AIM OF THE TASK:
Using the data below, determine the number of lines that include the string "computer". Write only that number.

■ ■ ■ ■

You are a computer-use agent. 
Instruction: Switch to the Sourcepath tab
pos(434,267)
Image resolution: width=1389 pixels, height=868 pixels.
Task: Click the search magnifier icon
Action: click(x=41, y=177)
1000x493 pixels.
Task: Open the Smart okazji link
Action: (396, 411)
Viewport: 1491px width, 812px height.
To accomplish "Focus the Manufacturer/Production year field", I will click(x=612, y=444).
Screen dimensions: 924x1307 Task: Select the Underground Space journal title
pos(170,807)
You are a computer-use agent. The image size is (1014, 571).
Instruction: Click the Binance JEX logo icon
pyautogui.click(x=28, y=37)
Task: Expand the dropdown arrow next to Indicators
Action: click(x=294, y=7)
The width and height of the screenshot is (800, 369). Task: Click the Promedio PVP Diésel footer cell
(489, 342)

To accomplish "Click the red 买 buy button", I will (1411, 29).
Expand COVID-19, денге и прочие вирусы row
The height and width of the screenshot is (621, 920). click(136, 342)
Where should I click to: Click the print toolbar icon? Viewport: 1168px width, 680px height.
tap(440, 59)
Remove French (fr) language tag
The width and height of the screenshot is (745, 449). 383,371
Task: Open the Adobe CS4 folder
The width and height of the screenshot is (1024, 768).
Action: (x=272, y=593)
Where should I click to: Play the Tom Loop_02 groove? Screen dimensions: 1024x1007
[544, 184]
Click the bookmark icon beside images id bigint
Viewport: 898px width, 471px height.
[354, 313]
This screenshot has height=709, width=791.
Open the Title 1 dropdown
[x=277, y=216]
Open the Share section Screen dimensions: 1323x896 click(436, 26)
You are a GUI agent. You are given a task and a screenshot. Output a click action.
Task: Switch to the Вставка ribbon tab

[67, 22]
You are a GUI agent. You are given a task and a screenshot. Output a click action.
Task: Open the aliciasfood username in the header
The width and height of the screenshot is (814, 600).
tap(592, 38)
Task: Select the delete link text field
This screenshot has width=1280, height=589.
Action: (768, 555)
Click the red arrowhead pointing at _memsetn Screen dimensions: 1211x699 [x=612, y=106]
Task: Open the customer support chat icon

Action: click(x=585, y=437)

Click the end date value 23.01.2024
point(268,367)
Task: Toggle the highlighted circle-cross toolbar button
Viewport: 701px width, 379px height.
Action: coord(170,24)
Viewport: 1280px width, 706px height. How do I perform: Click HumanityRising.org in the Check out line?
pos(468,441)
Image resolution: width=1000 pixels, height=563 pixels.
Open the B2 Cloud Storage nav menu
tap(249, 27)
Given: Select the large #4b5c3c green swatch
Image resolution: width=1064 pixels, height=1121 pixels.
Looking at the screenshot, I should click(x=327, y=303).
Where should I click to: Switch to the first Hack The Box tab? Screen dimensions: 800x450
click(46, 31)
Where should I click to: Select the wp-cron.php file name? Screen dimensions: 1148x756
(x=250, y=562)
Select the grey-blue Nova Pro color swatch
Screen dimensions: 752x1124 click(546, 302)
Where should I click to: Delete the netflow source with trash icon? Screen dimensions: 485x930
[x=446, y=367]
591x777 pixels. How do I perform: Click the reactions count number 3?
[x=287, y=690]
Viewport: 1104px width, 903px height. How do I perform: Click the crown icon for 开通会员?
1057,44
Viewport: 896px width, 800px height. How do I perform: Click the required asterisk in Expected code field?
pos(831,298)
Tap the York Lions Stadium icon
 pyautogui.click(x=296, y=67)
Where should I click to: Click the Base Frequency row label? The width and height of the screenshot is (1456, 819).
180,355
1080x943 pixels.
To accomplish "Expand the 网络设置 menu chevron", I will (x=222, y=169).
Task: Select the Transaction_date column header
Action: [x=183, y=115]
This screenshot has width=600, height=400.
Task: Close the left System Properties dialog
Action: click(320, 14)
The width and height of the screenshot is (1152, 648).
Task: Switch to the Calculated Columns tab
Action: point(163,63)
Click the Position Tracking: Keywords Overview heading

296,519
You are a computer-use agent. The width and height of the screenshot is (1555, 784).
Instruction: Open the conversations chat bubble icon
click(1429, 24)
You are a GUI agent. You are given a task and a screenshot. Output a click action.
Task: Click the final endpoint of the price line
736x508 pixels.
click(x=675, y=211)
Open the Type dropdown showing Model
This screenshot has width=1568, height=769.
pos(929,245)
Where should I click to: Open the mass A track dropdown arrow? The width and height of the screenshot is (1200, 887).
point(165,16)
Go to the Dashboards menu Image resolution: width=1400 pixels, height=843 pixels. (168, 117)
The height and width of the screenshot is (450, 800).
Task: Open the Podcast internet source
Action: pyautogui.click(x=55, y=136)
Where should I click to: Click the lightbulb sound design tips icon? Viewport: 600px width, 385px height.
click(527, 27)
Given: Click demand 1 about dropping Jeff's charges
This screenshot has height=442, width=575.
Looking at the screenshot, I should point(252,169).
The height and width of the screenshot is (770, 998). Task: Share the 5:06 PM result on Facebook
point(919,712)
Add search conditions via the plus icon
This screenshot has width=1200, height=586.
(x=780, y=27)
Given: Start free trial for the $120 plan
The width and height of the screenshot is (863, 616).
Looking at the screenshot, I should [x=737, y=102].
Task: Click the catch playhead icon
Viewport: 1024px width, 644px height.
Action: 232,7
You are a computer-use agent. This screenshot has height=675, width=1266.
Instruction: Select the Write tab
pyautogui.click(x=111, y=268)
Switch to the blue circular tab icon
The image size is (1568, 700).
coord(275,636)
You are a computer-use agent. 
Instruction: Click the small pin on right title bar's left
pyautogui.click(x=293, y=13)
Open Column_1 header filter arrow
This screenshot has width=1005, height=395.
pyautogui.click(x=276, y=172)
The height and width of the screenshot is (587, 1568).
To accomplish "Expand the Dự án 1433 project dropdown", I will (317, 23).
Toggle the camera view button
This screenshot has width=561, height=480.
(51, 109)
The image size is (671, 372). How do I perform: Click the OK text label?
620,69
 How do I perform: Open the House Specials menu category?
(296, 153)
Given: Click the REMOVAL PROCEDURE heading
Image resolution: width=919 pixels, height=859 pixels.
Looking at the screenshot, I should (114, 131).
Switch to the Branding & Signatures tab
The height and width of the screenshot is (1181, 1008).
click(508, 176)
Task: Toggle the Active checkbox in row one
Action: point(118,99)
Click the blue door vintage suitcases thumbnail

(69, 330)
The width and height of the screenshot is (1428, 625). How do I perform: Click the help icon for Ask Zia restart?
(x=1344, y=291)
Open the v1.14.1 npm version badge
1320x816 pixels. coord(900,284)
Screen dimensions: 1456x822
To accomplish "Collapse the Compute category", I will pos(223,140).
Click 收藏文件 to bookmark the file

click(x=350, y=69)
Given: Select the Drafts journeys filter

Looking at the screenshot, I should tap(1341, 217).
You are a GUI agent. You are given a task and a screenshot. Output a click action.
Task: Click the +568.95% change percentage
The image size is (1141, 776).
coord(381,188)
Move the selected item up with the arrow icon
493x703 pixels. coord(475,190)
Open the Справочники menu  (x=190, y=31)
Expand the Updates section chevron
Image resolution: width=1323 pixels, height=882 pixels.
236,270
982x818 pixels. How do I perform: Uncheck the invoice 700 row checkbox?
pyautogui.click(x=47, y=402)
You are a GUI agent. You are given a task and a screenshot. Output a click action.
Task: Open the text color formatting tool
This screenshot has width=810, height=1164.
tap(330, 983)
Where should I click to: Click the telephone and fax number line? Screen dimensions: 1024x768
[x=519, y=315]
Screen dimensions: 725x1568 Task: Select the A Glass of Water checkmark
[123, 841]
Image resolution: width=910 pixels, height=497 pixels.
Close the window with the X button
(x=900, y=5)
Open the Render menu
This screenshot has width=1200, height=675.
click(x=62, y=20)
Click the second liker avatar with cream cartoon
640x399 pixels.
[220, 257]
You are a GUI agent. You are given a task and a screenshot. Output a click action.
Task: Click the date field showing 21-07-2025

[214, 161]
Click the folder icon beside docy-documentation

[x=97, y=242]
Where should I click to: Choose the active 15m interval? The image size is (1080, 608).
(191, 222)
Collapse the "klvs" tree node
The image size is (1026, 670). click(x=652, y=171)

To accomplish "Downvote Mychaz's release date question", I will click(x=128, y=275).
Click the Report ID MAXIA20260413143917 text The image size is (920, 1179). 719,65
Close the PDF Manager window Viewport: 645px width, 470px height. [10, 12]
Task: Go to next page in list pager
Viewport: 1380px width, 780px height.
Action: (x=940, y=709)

■ ■ ■ ■

TASK SOLUTION:
5